King James II was not unpopular when he first came to power

Contrary to popular belief, James II, though he was a known Catholic, was actually relatively supported when he first became king in February 1685. The first Parliament he presided over was known as the "Loyal Parliament," and James II appeared ready and willing to work with them and move past their deep-set differences (via Historic U.K.). Parliament at first seemed also willing to work with him, and actually gave him a pretty hefty salary as the king.

He promised to maintain the current government and church, and stressed that his Catholicism would not be an issue (via BBC). Parliament gave him emergency money to fend off an internal rebellion from his illegitimate nephew, and his soldiers stayed loyal to him during the battle.

James II started to run into problems when he began to rearrange the army to promote Catholic officers, and by the end of November he had already dissolved Parliament for the first time. It was mostly downhill from there for James II and his popularity, but for almost the first year of his reign he did have support.

William of Orange allowed King James II to leave

It is not often that an invading king of a different nationality is welcomed with open arms, but that was exactly the case during the Glorious Revolution. King James II's Catholicism was too unpopular in England, and he quickly wore out his welcome as monarch. In November 1688, when William of Orange invaded England, he seemed to have more support than James II did in his own country. Not only did Protestants in the countryside welcome William and his army as they progressed north toward London, but several of James II's own family members even fled from his side to William's (via History Extra).

____________

[Using the information]:
1 – Could you turn the rows starting at the line containing "Identify the location of member-info: Everton" and ending with the line containing "coordinates (1056, 106)." into a numbered list, leaving out blank lines?
2 – Would you go on with the passage about King James II from the point where it stops?
The passage on King James II and the rows that follow it were taken from separate sources.

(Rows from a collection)
____________

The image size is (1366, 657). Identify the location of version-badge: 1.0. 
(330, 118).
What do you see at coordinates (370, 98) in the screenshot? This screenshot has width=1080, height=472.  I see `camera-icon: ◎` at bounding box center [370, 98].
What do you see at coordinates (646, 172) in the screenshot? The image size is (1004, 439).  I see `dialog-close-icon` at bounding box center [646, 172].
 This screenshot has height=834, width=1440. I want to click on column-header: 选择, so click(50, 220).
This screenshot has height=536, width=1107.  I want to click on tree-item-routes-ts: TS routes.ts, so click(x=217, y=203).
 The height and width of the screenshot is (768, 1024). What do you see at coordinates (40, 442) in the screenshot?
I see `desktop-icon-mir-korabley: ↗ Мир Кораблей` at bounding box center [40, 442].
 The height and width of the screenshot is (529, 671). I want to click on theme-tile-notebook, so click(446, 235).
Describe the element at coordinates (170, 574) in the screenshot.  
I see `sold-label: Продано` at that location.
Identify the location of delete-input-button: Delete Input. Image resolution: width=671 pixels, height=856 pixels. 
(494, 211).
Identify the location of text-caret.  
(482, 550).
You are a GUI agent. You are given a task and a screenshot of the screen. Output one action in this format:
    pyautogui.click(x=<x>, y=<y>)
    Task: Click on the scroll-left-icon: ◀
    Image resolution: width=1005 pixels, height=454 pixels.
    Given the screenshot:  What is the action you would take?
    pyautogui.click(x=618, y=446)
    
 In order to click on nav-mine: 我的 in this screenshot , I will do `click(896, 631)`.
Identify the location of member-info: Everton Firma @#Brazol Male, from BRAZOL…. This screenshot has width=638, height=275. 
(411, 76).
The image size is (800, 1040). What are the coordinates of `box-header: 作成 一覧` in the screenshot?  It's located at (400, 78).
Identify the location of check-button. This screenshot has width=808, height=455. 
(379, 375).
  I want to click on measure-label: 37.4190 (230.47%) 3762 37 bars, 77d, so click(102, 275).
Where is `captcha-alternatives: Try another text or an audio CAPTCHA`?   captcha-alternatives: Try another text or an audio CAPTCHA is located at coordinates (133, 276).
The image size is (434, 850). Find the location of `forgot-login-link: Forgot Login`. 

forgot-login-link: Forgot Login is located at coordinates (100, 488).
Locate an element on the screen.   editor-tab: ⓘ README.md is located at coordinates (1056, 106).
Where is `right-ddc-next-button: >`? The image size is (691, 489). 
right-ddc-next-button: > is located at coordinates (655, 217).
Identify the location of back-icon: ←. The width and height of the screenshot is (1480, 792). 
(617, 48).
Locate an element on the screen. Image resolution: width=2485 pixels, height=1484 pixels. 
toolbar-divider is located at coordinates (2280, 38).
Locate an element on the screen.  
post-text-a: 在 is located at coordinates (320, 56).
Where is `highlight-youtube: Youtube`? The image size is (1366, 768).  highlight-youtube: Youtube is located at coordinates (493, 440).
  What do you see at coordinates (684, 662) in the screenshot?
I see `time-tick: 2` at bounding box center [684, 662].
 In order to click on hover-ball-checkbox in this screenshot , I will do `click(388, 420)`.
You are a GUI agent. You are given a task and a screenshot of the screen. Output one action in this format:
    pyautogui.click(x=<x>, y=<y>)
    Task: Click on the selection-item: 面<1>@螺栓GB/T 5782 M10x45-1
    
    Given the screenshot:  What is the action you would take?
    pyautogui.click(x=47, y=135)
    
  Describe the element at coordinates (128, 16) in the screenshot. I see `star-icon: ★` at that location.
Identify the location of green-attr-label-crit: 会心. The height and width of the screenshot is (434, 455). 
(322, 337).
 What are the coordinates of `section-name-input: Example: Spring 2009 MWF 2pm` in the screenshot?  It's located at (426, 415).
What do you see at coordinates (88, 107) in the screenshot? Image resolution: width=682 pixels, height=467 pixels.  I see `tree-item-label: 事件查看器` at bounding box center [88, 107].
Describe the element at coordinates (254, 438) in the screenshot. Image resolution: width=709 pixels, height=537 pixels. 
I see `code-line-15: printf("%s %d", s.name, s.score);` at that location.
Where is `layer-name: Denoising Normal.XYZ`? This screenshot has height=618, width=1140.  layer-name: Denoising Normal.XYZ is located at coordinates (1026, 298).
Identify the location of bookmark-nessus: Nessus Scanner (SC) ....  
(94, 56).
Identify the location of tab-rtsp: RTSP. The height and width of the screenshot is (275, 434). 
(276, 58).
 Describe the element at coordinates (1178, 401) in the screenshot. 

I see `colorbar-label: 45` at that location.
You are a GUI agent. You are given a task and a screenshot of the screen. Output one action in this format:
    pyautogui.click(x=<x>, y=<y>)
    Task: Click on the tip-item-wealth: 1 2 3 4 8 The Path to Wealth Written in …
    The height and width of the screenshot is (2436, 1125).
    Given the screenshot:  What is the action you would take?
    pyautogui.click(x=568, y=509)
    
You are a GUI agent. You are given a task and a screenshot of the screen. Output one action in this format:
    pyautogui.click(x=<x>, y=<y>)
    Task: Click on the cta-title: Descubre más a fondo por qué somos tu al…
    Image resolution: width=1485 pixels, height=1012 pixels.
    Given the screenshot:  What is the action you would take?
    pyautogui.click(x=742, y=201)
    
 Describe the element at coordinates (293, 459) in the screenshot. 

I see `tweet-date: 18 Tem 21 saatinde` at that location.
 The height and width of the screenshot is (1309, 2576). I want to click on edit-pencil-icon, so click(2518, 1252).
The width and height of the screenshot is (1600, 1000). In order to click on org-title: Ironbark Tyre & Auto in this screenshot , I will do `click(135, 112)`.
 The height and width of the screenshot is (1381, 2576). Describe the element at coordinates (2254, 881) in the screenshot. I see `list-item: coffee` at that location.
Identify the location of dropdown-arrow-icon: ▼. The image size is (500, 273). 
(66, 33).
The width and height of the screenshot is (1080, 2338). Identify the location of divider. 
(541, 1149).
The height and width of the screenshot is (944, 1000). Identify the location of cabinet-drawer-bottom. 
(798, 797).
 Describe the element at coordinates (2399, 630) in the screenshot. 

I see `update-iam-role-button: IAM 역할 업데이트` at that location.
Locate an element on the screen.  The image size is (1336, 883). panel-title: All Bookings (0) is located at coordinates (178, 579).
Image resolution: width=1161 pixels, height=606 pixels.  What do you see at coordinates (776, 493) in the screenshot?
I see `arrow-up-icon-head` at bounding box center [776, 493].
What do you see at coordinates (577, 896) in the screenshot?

____________

[Answers for each item]:
1 –
1. Identify the location of member-info: Everton Firma @#Brazol Male, from BRAZOL…. This screenshot has width=638, height=275. 
2. (411, 76).
3. The image size is (800, 1040). What are the coordinates of `box-header: 作成 一覧` in the screenshot?  It's located at (400, 78).
4. Identify the location of check-button. This screenshot has width=808, height=455. 
5. (379, 375).
6.   I want to click on measure-label: 37.4190 (230.47%) 3762 37 bars, 77d, so click(102, 275).
7. Where is `captcha-alternatives: Try another text or an audio CAPTCHA`?   captcha-alternatives: Try another text or an audio CAPTCHA is located at coordinates (133, 276).
8. The image size is (434, 850). Find the location of `forgot-login-link: Forgot Login`. 
9. forgot-login-link: Forgot Login is located at coordinates (100, 488).
10. Locate an element on the screen.   editor-tab: ⓘ README.md is located at coordinates (1056, 106).

2 –
The few members of his family who did remain loyal, like his wife Queen Mary and his son the Prince of Wales, fled from England to France in December after seeing the writing on the wall. James II tried to join them and schemed to prevent Parliament from being called in his absence, but fishermen caught him and brought him back. William wanted nothing to do with James II and ordered his guards to allow him to "slip through" their defenses and escape. James II was then able to make it to France, and to the safety of his cousin Louis XIV and the comfort of his wife and son, where he eventually died in 1701 (via Historic U.K.).

The Glorious Revolution increased the slave trade in England

One of the most surprising legacies of the Glorious Revolution is it increased the slave trade in England. In the mid-17th century, King Charles II had decided to grant a monopoly on the West African slave trade to the Company of Royal Adventurers Trading to Africa, who eventually became the Royal African Company (RAC) (via History). The RAC controlled the English slave trade along nearly 5,000 miles of West African coastline, taking an average of 5,000 slaves per year to the New World.

However, the Glorious Revolution dealt the RAC a series of crushing blows. Per historian William A. Pettigrew, the company lost its ability to forcefully exert its monopoly when James II fled England upon William of Orange's invasion. Then, in 1698, without a sympathetic king to back them, Parliament removed their monopoly for a temporary period of 13 years — opening up the slave trade to private traders. In 1712, the RAC's lack of monarchical support again cost them their monopoly, as the slave trade was permanently opened to private slavers in England. The opening of the West African slave trade to private traders caused it to massively increase, with English ships eventually transporting an average of 20,000 enslaved people per year — four times as many as the RAC averaged in their heyday (via PBS). Without the Glorious Revolution, the RAC would probably have held their monopoly much longer, prolonging the privatization and expansion of the slave trade for decades.

King James II was almost never the king

The basic story of the Glorious Revolution is pretty well-known; the English Parliament, upset at James II's overt Catholicism, rebelled against him and accepted the rule of William of Orange and his wife Mary in 1689. However, what most people do not realize, is just how close James II came to never being the king at all.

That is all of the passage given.